Les travailleurs d'AbitibiBowater ne sont pas seuls et
ne seront pas abandonnés à leur sort. Ils ont tout le
poids de la classe ouvrière derrière eux pour restreindre
le droit des monopoles et affirmer leurs droits en tant que producteurs
de la richesse sociale. La fraude de la LACC et tous les
mécanismes de l'État pour secourir les monopoles sont
combattus par les travailleurs dans plusieurs autres secteurs. Les
solutions des monopoles ont fait leur temps. Les demandes des
travailleurs pour une économie centrée sur l'être
humain garantissant un moyen de subsistance est la réponse de
l'expérience directe de l'ensemble de la classe ouvrière
devant la crise économique et la destruction de
l'économie nationale.

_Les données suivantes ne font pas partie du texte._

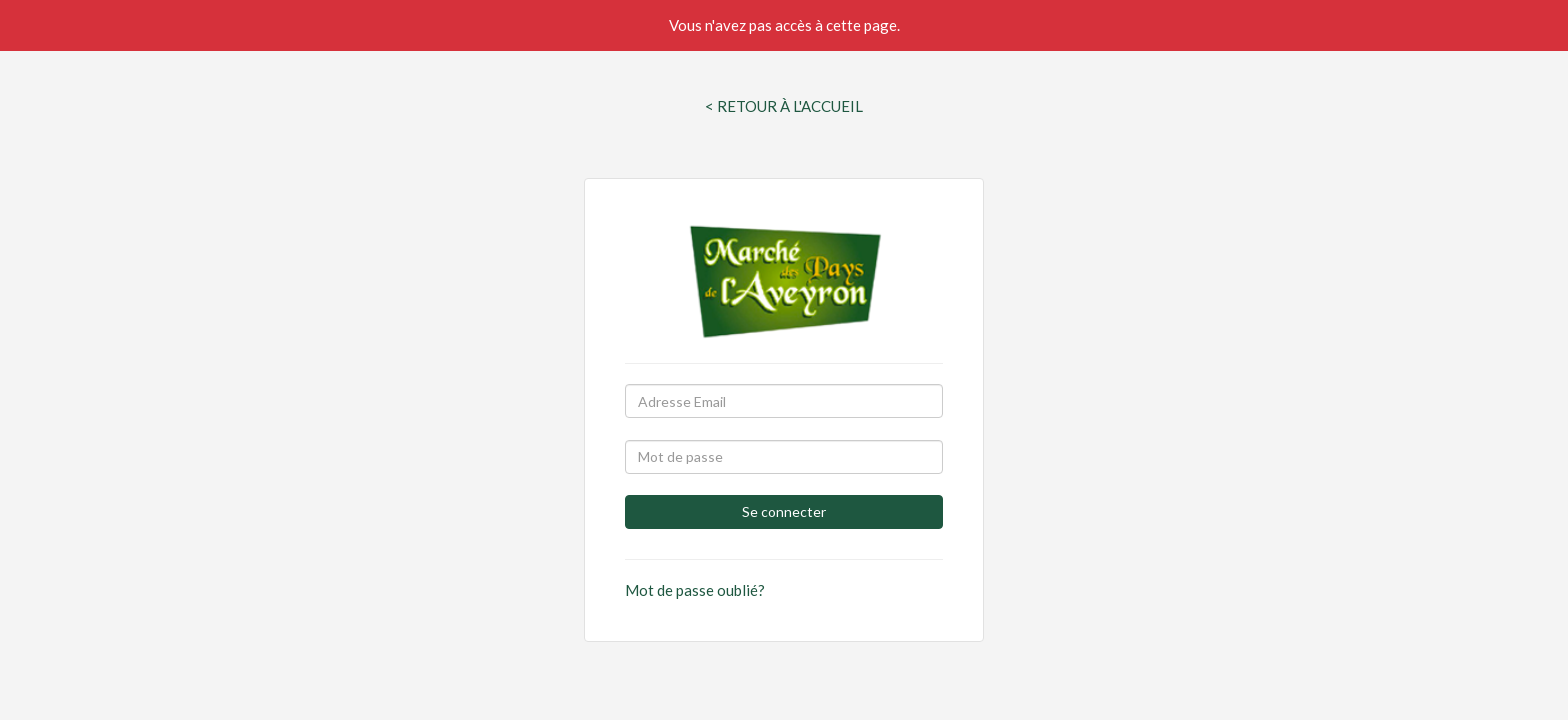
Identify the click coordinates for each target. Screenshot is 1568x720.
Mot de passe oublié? (695, 590)
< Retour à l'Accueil (784, 106)
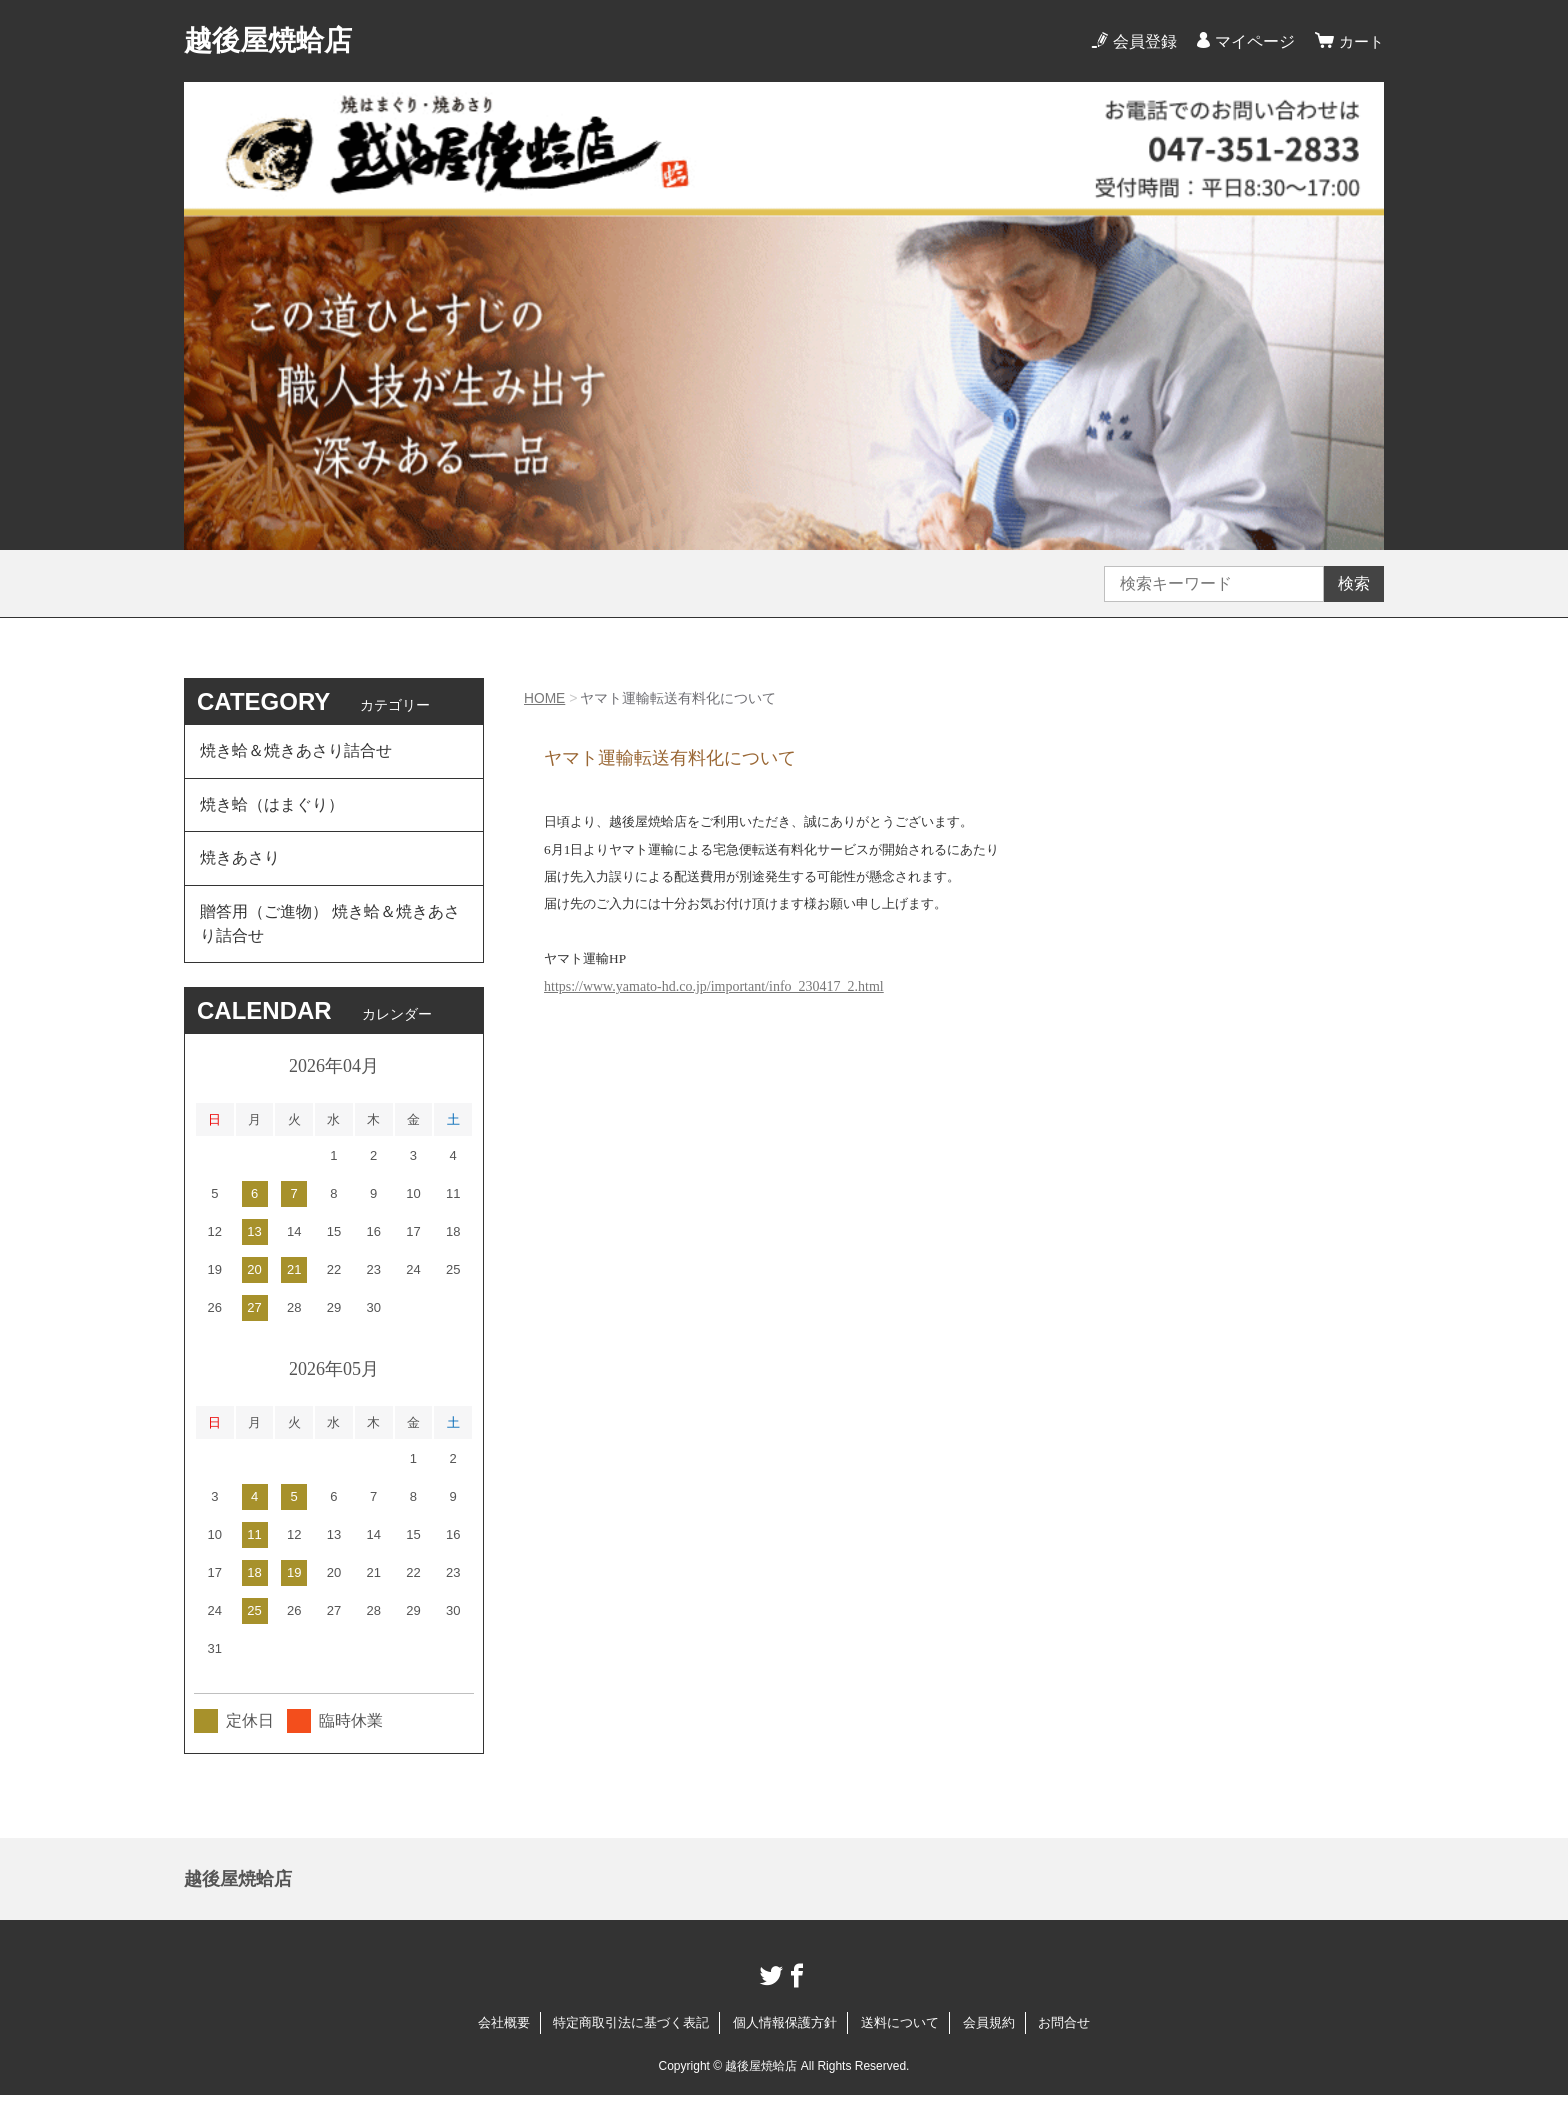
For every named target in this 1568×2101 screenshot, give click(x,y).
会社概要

Bâtir l'entreprise publique et
restreindre le droit des monopoles est la voie vers l'avant pour
résoudre la crise de l'industrie forestière.

Hamilton
Un autre coup inacceptable porté au secteur
manufacturier: le monopole américano-belge
ferme la brasserie Lakeport (Labatt)
Les travailleurs de Hamilton sont outrés
d'apprendre qu'une autre usine du secteur manufacturier est
rayée de la carte par un monopole international. Le
conglomérat américano-belge Anheuser-Busch Inbev a
annoncé la fermeture permanente de la brasserie Lakepart
(Labatt), jetant à la rue 143 travailleurs et provoquant une
perte énorme pour
la région en terme de produit social réalisé
chaque année. Les travailleurs et l'économie nationale et
régionale sont victimes de la concentration de la
propriété et du capital entre les mains de monopoles
mondiaux de plus en plus puissants qui détruisent petit à
petit la base manufacturière, réclament des concessions
des travailleurs, détruisent le tissu
social et agissent comme si le monde leur appartenait.

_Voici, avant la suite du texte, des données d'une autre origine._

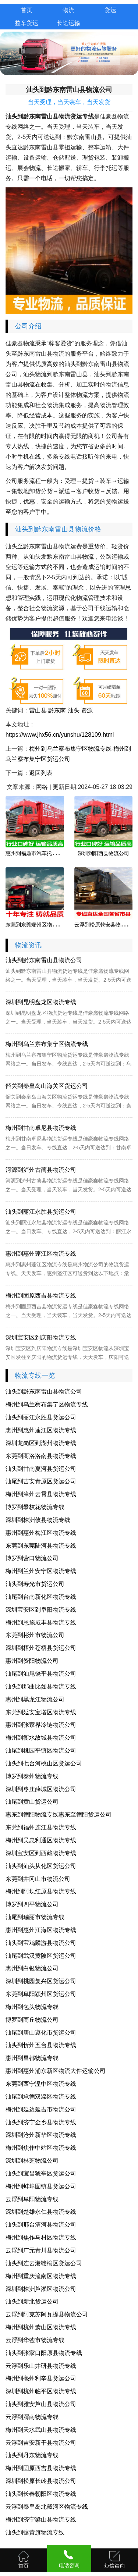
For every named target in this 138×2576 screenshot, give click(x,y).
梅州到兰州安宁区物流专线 (41, 1571)
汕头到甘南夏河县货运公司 (41, 1469)
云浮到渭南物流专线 (32, 2417)
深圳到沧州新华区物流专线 (41, 2135)
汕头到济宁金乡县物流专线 (41, 2122)
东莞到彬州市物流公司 (35, 1635)
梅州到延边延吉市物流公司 (41, 2109)
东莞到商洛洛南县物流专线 (41, 1456)
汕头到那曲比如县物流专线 (41, 1686)
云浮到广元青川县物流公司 (41, 2250)
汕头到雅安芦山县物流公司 (41, 2404)
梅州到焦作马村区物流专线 (41, 2237)
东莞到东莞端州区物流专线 (36, 925)
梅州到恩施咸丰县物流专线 (41, 1622)
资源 (87, 710)
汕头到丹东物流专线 (32, 2455)
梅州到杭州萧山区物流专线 (41, 2327)
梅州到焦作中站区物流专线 (41, 2148)
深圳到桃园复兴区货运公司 (41, 1981)
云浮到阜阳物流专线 (32, 2199)
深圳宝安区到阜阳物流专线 (41, 1610)
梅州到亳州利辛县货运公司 (41, 2378)
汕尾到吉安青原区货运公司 (41, 1481)
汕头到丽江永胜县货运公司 (41, 1212)
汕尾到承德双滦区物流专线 (41, 2096)
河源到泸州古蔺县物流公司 (41, 1170)
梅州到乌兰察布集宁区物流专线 (47, 1044)
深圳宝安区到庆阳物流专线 (41, 1337)
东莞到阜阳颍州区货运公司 (41, 1994)
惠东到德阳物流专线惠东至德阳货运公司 (59, 1814)
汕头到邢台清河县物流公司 (41, 2224)
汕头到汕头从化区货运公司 (41, 1866)
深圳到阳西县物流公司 (103, 853)
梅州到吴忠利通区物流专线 (41, 1840)
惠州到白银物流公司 (32, 1968)
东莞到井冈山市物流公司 (38, 1879)
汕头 (73, 710)
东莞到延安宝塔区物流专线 (41, 1712)
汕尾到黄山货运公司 (32, 1801)
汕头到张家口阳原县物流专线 (44, 2353)
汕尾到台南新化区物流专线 (41, 1597)
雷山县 (38, 710)
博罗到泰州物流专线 (32, 1776)
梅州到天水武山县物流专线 (41, 2430)
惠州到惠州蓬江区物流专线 (41, 1253)
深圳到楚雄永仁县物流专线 (41, 2212)
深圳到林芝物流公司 (32, 2160)
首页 (26, 10)
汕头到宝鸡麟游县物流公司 (41, 1943)
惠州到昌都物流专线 (32, 2058)
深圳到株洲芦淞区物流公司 (41, 2289)
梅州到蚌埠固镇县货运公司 (41, 2186)
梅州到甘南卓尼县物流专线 (41, 1128)
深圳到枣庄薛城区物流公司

Anheuser-Busch InBev, propriétaire des Brasseries
Labatt, s'est emparé de Lakeport Brewery en 2007 pour
éliminer un groupe de petits concurrents canadiens et a ensuite
fait en sorte qu'il n'y ait plus de production de bière à
Hamilton.
Le contrôle de l'économie est de plus en
plus concentré dans la poigne de fer de propriétaires du
capital monopoliste qui n'ont aucun lien vivant avec Hamilton ou avec
le Canada. Leurs préoccupations ne sont pas les
préoccupations des Canadiens, ils n'ont aucun
intérêt à faire en sorte que l'économie
canadienne soit une économie diversifiée
qui suffit à ses besoins et qui n'est pas totalement soumise aux
aléas du capital financier international, une économie
qui soutient un niveau de vie de standard canadien pour tous avec des
services publics et des programmes sociaux qui contribuent à la
vie de la société. Ils sont uniquement
préoccupés par les conquêtes de leurs empires
mondiaux
contre les empires rivaux.
L'expérience directe enseigne aux peuples du
monde que les « conquêtes » du droit de
monopole se font aux dépens de leurs droits. À Hamilton,
les monopoles ont saccagé le secteur industriel, privant ainsi
la région et l'ensemble du Canada d'un produit social et de
moyens de subsistance nécessaires à une vie moderne et
à
l'édification nationale. Aucun des problèmes sociaux et
naturels liés à la grande production industrielle et
à la vie moderne ne peut être résolus par la
destruction de la base manufacturière et du tissu social du
Canada.
Le droit de détruire l'économie
socialisée pour atteindre des objectifs étroits est un
vestige du privilège médiéval à
l'époque moderne, une sorte de prérogative royale, un
droit de l'élite dominante de faire ce qu'elle veut sans
égard aux conséquences pour l'environnement naturel et
social, pour le public et pour le bien public. Ce privilège de
classe qui a fait son temps ne peut pas être aux commandes de
l'économie socialisée et de l'État canadien. La
classe ouvrière doit s'organiser en une opposition effective et
devenir une force militante et consciente à l'intérieur
et à l'extérieur des institutions politiques.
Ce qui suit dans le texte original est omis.